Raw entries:
- - - - - - -

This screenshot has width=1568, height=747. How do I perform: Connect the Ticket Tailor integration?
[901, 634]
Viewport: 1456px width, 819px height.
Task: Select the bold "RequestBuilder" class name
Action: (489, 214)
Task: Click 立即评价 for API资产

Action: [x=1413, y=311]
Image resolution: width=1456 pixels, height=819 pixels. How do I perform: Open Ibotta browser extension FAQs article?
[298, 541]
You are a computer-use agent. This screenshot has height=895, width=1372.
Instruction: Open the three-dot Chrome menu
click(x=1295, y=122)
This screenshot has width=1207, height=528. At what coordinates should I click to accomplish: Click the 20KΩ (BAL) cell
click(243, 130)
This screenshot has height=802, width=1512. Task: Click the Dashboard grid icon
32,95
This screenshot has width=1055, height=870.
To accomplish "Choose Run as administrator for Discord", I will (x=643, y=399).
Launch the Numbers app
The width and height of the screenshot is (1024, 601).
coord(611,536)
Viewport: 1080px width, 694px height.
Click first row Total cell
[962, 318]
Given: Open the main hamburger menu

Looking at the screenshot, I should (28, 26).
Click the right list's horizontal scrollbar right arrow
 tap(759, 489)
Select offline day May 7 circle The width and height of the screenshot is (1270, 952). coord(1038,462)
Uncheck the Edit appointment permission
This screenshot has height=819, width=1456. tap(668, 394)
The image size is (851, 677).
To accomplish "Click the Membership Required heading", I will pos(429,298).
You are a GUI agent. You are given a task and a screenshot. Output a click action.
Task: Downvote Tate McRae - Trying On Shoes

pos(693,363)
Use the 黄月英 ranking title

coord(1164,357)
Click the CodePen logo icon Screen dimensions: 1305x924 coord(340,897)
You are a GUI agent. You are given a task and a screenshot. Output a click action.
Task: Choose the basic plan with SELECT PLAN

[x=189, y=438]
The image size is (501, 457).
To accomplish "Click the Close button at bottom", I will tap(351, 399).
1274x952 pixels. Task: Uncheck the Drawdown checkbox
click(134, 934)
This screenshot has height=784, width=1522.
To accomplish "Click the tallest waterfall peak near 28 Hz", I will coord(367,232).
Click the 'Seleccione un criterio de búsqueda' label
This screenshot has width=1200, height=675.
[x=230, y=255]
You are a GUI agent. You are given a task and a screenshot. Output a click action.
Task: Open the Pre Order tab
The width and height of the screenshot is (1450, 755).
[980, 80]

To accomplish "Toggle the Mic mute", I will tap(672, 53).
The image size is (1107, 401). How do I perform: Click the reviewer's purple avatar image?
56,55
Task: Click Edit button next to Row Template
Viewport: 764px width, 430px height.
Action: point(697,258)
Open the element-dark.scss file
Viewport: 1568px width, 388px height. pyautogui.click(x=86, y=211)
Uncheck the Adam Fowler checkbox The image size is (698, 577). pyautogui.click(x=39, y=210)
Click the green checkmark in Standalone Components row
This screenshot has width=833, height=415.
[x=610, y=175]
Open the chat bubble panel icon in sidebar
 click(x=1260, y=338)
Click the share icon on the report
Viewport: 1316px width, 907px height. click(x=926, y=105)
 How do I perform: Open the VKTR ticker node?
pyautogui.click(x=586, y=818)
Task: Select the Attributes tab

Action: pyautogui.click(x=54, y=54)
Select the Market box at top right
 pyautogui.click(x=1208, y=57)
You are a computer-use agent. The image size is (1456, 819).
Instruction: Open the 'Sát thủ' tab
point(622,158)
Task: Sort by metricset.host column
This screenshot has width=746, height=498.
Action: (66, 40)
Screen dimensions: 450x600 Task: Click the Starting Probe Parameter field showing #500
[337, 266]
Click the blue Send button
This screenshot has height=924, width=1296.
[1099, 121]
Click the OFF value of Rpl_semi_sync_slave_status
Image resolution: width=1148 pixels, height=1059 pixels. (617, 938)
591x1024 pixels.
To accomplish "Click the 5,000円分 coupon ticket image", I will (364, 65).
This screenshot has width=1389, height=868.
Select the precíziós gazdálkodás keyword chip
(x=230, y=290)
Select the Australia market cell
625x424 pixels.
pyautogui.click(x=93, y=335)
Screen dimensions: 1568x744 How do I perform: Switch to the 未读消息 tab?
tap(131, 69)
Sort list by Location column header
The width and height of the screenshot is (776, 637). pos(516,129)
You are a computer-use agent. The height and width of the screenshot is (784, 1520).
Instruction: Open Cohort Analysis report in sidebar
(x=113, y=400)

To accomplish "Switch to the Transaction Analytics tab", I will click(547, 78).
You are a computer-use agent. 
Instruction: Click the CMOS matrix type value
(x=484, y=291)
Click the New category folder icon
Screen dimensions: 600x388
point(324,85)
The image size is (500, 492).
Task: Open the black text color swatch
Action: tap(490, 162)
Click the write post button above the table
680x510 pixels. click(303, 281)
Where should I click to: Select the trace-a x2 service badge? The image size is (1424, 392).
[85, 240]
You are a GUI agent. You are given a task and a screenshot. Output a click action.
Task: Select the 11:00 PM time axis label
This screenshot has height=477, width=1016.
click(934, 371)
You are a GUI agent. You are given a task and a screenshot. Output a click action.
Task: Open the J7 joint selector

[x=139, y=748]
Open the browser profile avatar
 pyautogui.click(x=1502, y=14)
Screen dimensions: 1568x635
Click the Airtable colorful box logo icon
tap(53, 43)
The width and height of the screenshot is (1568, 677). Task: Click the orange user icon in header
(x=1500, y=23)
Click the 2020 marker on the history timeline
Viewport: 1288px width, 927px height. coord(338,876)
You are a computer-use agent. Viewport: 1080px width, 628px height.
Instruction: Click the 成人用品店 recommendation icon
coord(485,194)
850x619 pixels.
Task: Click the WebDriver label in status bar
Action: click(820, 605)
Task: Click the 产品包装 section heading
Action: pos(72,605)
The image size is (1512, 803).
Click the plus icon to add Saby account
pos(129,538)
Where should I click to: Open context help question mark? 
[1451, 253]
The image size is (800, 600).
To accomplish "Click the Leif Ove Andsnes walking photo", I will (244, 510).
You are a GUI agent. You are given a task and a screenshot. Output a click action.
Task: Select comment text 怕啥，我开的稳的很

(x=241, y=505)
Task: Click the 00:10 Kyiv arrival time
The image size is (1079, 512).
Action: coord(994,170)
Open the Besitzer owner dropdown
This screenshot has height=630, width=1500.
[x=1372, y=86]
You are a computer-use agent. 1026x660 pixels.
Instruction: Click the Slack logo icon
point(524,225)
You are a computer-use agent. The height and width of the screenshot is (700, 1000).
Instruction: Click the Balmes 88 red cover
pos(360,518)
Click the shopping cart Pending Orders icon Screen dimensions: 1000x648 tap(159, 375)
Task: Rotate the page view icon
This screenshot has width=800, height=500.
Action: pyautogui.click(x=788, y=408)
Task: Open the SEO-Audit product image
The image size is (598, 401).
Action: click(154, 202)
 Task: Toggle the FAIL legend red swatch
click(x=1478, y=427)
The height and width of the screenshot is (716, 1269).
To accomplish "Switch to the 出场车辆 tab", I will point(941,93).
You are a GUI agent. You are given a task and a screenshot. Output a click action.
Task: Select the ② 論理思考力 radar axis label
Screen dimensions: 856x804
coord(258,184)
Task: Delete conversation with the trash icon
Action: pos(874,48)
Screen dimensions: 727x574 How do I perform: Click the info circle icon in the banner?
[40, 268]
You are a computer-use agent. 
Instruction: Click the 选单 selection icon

- - - - - - -

### Work to do
Give every line of the entries above as a Markdown table with the columns "No." and "Entry." Number the rows in order and skip blank lines.

### Task response
| No. | Entry |
|---|---|
| 1 | This screenshot has width=1568, height=747. How do I perform: Connect the Ticket Tailor integration? |
| 2 | [901, 634] |
| 3 | Viewport: 1456px width, 819px height. |
| 4 | Task: Select the bold "RequestBuilder" class name |
| 5 | Action: (489, 214) |
| 6 | Task: Click 立即评价 for API资产 |
| 7 | Action: [x=1413, y=311] |
| 8 | Image resolution: width=1456 pixels, height=819 pixels. How do I perform: Open Ibotta browser extension FAQs article? |
| 9 | [298, 541] |
| 10 | You are a computer-use agent. This screenshot has height=895, width=1372. |
| 11 | Instruction: Open the three-dot Chrome menu |
| 12 | click(x=1295, y=122) |
| 13 | This screenshot has width=1207, height=528. At what coordinates should I click to accomplish: Click the 20KΩ (BAL) cell |
| 14 | click(243, 130) |
| 15 | This screenshot has height=802, width=1512. Task: Click the Dashboard grid icon |
| 16 | 32,95 |
| 17 | This screenshot has width=1055, height=870. |
| 18 | To accomplish "Choose Run as administrator for Discord", I will (x=643, y=399). |
| 19 | Launch the Numbers app |
| 20 | The width and height of the screenshot is (1024, 601). |
| 21 | coord(611,536) |
| 22 | Viewport: 1080px width, 694px height. |
| 23 | Click first row Total cell |
| 24 | [962, 318] |
| 25 | Given: Open the main hamburger menu |
| 26 | Looking at the screenshot, I should (28, 26). |
| 27 | Click the right list's horizontal scrollbar right arrow |
| 28 |  tap(759, 489) |
| 29 | Select offline day May 7 circle The width and height of the screenshot is (1270, 952). coord(1038,462) |
| 30 | Uncheck the Edit appointment permission |
| 31 | This screenshot has height=819, width=1456. tap(668, 394) |
| 32 | The image size is (851, 677). |
| 33 | To accomplish "Click the Membership Required heading", I will pos(429,298). |
| 34 | You are a GUI agent. You are given a task and a screenshot. Output a click action. |
| 35 | Task: Downvote Tate McRae - Trying On Shoes |
| 36 | pos(693,363) |
| 37 | Use the 黄月英 ranking title |
| 38 | coord(1164,357) |
| 39 | Click the CodePen logo icon Screen dimensions: 1305x924 coord(340,897) |
| 40 | You are a GUI agent. You are given a task and a screenshot. Output a click action. |
| 41 | Task: Choose the basic plan with SELECT PLAN |
| 42 | [x=189, y=438] |
| 43 | The image size is (501, 457). |
| 44 | To accomplish "Click the Close button at bottom", I will tap(351, 399). |
| 45 | 1274x952 pixels. Task: Uncheck the Drawdown checkbox |
| 46 | click(134, 934) |
| 47 | This screenshot has height=784, width=1522. |
| 48 | To accomplish "Click the tallest waterfall peak near 28 Hz", I will coord(367,232). |
| 49 | Click the 'Seleccione un criterio de búsqueda' label |
| 50 | This screenshot has width=1200, height=675. |
| 51 | [x=230, y=255] |
| 52 | You are a GUI agent. You are given a task and a screenshot. Output a click action. |
| 53 | Task: Open the Pre Order tab |
| 54 | The width and height of the screenshot is (1450, 755). |
| 55 | [980, 80] |
| 56 | To accomplish "Toggle the Mic mute", I will tap(672, 53). |
| 57 | The image size is (1107, 401). How do I perform: Click the reviewer's purple avatar image? |
| 58 | 56,55 |
| 59 | Task: Click Edit button next to Row Template |
| 60 | Viewport: 764px width, 430px height. |
| 61 | Action: point(697,258) |
| 62 | Open the element-dark.scss file |
| 63 | Viewport: 1568px width, 388px height. pyautogui.click(x=86, y=211) |
| 64 | Uncheck the Adam Fowler checkbox The image size is (698, 577). pyautogui.click(x=39, y=210) |
| 65 | Click the green checkmark in Standalone Components row |
| 66 | This screenshot has width=833, height=415. |
| 67 | [x=610, y=175] |
| 68 | Open the chat bubble panel icon in sidebar |
| 69 |  click(x=1260, y=338) |
| 70 | Click the share icon on the report |
| 71 | Viewport: 1316px width, 907px height. click(x=926, y=105) |
| 72 |  How do I perform: Open the VKTR ticker node? |
| 73 | pyautogui.click(x=586, y=818) |
| 74 | Task: Select the Attributes tab |
| 75 | Action: pyautogui.click(x=54, y=54) |
| 76 | Select the Market box at top right |
| 77 |  pyautogui.click(x=1208, y=57) |
| 78 | You are a computer-use agent. The image size is (1456, 819). |
| 79 | Instruction: Open the 'Sát thủ' tab |
| 80 | point(622,158) |
| 81 | Task: Sort by metricset.host column |
| 82 | This screenshot has width=746, height=498. |
| 83 | Action: (66, 40) |
| 84 | Screen dimensions: 450x600 Task: Click the Starting Probe Parameter field showing #500 |
| 85 | [337, 266] |
| 86 | Click the blue Send button |
| 87 | This screenshot has height=924, width=1296. |
| 88 | [1099, 121] |
| 89 | Click the OFF value of Rpl_semi_sync_slave_status |
| 90 | Image resolution: width=1148 pixels, height=1059 pixels. (617, 938) |
| 91 | 591x1024 pixels. |
| 92 | To accomplish "Click the 5,000円分 coupon ticket image", I will (364, 65). |
| 93 | This screenshot has width=1389, height=868. |
| 94 | Select the precíziós gazdálkodás keyword chip |
| 95 | (x=230, y=290) |
| 96 | Select the Australia market cell |
| 97 | 625x424 pixels. |
| 98 | pyautogui.click(x=93, y=335) |
| 99 | Screen dimensions: 1568x744 How do I perform: Switch to the 未读消息 tab? |
| 100 | tap(131, 69) |
| 101 | Sort list by Location column header |
| 102 | The width and height of the screenshot is (776, 637). pos(516,129) |
| 103 | You are a computer-use agent. The height and width of the screenshot is (784, 1520). |
| 104 | Instruction: Open Cohort Analysis report in sidebar |
| 105 | (x=113, y=400) |
| 106 | To accomplish "Switch to the Transaction Analytics tab", I will click(547, 78). |
| 107 | You are a computer-use agent.  |
| 108 | Instruction: Click the CMOS matrix type value |
| 109 | (x=484, y=291) |
| 110 | Click the New category folder icon |
| 111 | Screen dimensions: 600x388 |
| 112 | point(324,85) |
| 113 | The image size is (500, 492). |
| 114 | Task: Open the black text color swatch |
| 115 | Action: tap(490, 162) |
| 116 | Click the write post button above the table |
| 117 | 680x510 pixels. click(303, 281) |
| 118 | Where should I click to: Select the trace-a x2 service badge? The image size is (1424, 392). |
| 119 | [85, 240] |
| 120 | You are a GUI agent. You are given a task and a screenshot. Output a click action. |
| 121 | Task: Select the 11:00 PM time axis label |
| 122 | This screenshot has height=477, width=1016. |
| 123 | click(934, 371) |
| 124 | You are a GUI agent. You are given a task and a screenshot. Output a click action. |
| 125 | Task: Open the J7 joint selector |
| 126 | [x=139, y=748] |
| 127 | Open the browser profile avatar |
| 128 |  pyautogui.click(x=1502, y=14) |
| 129 | Screen dimensions: 1568x635 |
| 130 | Click the Airtable colorful box logo icon |
| 131 | tap(53, 43) |
| 132 | The width and height of the screenshot is (1568, 677). Task: Click the orange user icon in header |
| 133 | (x=1500, y=23) |
| 134 | Click the 2020 marker on the history timeline |
| 135 | Viewport: 1288px width, 927px height. coord(338,876) |
| 136 | You are a computer-use agent. Viewport: 1080px width, 628px height. |
| 137 | Instruction: Click the 成人用品店 recommendation icon |
| 138 | coord(485,194) |
| 139 | 850x619 pixels. |
| 140 | Task: Click the WebDriver label in status bar |
| 141 | Action: click(820, 605) |
| 142 | Task: Click the 产品包装 section heading |
| 143 | Action: pos(72,605) |
| 144 | The image size is (1512, 803). |
| 145 | Click the plus icon to add Saby account |
| 146 | pos(129,538) |
| 147 | Where should I click to: Open context help question mark?  |
| 148 | [1451, 253] |
| 149 | The image size is (800, 600). |
| 150 | To accomplish "Click the Leif Ove Andsnes walking photo", I will (244, 510). |
| 151 | You are a GUI agent. You are given a task and a screenshot. Output a click action. |
| 152 | Task: Select comment text 怕啥，我开的稳的很 |
| 153 | (x=241, y=505) |
| 154 | Task: Click the 00:10 Kyiv arrival time |
| 155 | The image size is (1079, 512). |
| 156 | Action: coord(994,170) |
| 157 | Open the Besitzer owner dropdown |
| 158 | This screenshot has height=630, width=1500. |
| 159 | [x=1372, y=86] |
| 160 | You are a computer-use agent. 1026x660 pixels. |
| 161 | Instruction: Click the Slack logo icon |
| 162 | point(524,225) |
| 163 | You are a computer-use agent. The height and width of the screenshot is (700, 1000). |
| 164 | Instruction: Click the Balmes 88 red cover |
| 165 | pos(360,518) |
| 166 | Click the shopping cart Pending Orders icon Screen dimensions: 1000x648 tap(159, 375) |
| 167 | Task: Rotate the page view icon |
| 168 | This screenshot has width=800, height=500. |
| 169 | Action: pyautogui.click(x=788, y=408) |
| 170 | Task: Open the SEO-Audit product image |
| 171 | The image size is (598, 401). |
| 172 | Action: click(154, 202) |
| 173 |  Task: Toggle the FAIL legend red swatch |
| 174 | click(x=1478, y=427) |
| 175 | The height and width of the screenshot is (716, 1269). |
| 176 | To accomplish "Switch to the 出场车辆 tab", I will point(941,93). |
| 177 | You are a GUI agent. You are given a task and a screenshot. Output a click action. |
| 178 | Task: Select the ② 論理思考力 radar axis label |
| 179 | Screen dimensions: 856x804 |
| 180 | coord(258,184) |
| 181 | Task: Delete conversation with the trash icon |
| 182 | Action: pos(874,48) |
| 183 | Screen dimensions: 727x574 How do I perform: Click the info circle icon in the banner? |
| 184 | [40, 268] |
| 185 | You are a computer-use agent.  |
| 186 | Instruction: Click the 选单 selection icon |